眼附属器黏膜相关淋巴组织型淋巴瘤和反应性淋巴组织增生的鉴别诊断研究

目的　探讨诊断和鉴别诊断眼附属器黏膜相关淋巴组织 (MALT)型淋巴瘤和淋巴组织反应性增生的方法。方法　对 2 9例眼附属器MALT淋巴瘤和 8例淋巴组织反应性增生进行临床、形态学、免疫组化和分子生物学的研究。结果　 2 9例眼附属器MALT淋巴瘤和 8例淋巴组织反应性增生的临床表现相似 ,差异无显著意义。在病理学的诊断中 ,2 9例眼附属器MALT淋巴瘤全部表达B细胞标记 ,不表达T细胞标记 ;免疫球蛋白轻链κ或λ限制 1 1例 ;PCR检测单克隆增生 1 5例 ,无特异表达 1 4例。 8例淋巴组织反应性增生中 ,7例同时表达B细胞标记和T细胞标记 ,且T细胞标记 >30 %;κ和λ阴性 ;PCR检测呈多克隆增生。结论　在眼附属器MALT型淋巴瘤和淋巴组织反应性增生的鉴别诊断中 ,免疫组化和分子生物学技术有助于进一步明确诊断。

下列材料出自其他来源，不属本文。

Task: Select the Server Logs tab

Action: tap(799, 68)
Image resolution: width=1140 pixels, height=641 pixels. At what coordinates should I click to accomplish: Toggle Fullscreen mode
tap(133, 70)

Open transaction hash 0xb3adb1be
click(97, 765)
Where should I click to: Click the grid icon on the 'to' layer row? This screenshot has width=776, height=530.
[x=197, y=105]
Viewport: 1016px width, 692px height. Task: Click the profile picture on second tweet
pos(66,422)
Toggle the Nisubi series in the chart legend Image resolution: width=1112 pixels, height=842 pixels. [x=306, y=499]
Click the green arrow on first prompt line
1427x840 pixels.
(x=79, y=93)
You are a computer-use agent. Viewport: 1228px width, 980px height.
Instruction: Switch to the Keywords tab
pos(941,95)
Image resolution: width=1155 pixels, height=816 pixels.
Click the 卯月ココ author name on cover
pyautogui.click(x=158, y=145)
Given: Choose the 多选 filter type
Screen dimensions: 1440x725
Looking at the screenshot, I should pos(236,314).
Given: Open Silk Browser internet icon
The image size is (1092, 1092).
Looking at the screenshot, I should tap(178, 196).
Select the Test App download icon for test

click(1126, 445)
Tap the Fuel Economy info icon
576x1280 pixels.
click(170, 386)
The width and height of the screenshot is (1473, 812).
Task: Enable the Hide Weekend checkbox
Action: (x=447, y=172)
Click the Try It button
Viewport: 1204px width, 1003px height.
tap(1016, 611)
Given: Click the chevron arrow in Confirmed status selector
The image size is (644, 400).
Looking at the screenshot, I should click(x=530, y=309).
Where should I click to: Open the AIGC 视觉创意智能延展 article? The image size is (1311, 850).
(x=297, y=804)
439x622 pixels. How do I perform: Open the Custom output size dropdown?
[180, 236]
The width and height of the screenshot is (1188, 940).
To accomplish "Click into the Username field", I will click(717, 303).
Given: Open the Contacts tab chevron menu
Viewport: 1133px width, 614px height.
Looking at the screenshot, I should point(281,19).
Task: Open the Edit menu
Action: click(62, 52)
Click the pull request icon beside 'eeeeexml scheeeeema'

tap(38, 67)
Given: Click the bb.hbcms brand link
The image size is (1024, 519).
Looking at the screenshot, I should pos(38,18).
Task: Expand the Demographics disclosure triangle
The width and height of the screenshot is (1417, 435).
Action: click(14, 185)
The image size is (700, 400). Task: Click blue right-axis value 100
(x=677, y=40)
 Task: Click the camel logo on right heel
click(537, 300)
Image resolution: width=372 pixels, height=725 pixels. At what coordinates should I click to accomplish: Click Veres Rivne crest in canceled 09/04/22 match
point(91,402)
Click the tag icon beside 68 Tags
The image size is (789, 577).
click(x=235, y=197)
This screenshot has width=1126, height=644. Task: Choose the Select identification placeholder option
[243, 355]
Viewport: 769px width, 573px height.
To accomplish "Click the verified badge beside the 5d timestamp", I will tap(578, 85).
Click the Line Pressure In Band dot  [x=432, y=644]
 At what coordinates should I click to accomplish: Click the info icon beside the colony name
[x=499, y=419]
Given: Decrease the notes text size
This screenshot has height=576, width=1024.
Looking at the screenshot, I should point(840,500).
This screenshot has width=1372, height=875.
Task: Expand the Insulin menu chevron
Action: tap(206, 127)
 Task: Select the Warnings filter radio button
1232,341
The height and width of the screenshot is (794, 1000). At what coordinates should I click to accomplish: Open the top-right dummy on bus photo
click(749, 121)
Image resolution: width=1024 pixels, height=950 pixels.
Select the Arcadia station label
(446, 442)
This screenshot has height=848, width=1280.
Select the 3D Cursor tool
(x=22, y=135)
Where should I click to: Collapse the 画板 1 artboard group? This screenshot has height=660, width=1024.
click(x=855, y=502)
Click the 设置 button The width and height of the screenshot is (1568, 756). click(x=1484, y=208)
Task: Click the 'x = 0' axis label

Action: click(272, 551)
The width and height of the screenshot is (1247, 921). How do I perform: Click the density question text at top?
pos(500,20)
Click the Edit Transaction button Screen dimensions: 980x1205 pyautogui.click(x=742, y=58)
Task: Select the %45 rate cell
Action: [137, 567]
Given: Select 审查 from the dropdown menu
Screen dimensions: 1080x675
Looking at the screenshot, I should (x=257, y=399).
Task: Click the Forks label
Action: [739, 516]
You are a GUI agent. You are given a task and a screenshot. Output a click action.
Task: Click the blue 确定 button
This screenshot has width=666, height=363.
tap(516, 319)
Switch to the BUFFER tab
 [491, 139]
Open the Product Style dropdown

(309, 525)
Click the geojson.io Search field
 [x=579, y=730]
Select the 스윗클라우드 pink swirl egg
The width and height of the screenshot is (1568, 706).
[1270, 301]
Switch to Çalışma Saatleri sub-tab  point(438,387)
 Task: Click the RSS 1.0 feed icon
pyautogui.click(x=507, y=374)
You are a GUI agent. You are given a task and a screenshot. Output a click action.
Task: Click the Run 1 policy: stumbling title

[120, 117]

Study on differential diagnosis between MALT-type lymphoma and reactive lymphoid hyperplasia of the ocular adnexa

OBJECTIVE: To study the methods of differential diagnosis between mucosa-associated lymphoid tissue (MALT) type lymphoma and reactive lymphoid hyperplasia in ocular adnexa. METHODS: The clinical, morphologic, immunohistochemical, and molecular biologic (polymerase chain reaction [PCR]) studies were performed on 29 patients with MALT-type lymphoma and 8 patients with reactive lymphoid hyperplasia of the ocular adnexa. RESULTS: 29 cases with MALT-type lymphoma expressed B-cell markers and but T-cell makers, whereas 8 cases of reactive lymphoid hyperplasia all expressed B and T cell markers and the positive rate of T-cell marker was up to 30%. immunohistochemistry staining showed 11 cases were positive for immunoglobin light chain (kappa or lambda), however it was positive in one chain of the immunoglobin in 15 cases of MALT type lymphoma by PCR. No significant difference in the clinical characteristics was observed between the MALT type lymphoma and reactive lymphoid hyperplasia in ocular adnexa. CONCLUSION: Immunohistochemical analysis and PCR are helpful in confirming the diagnosis between the MALT-lymphoma and the reactive lymphoid hyperplasia.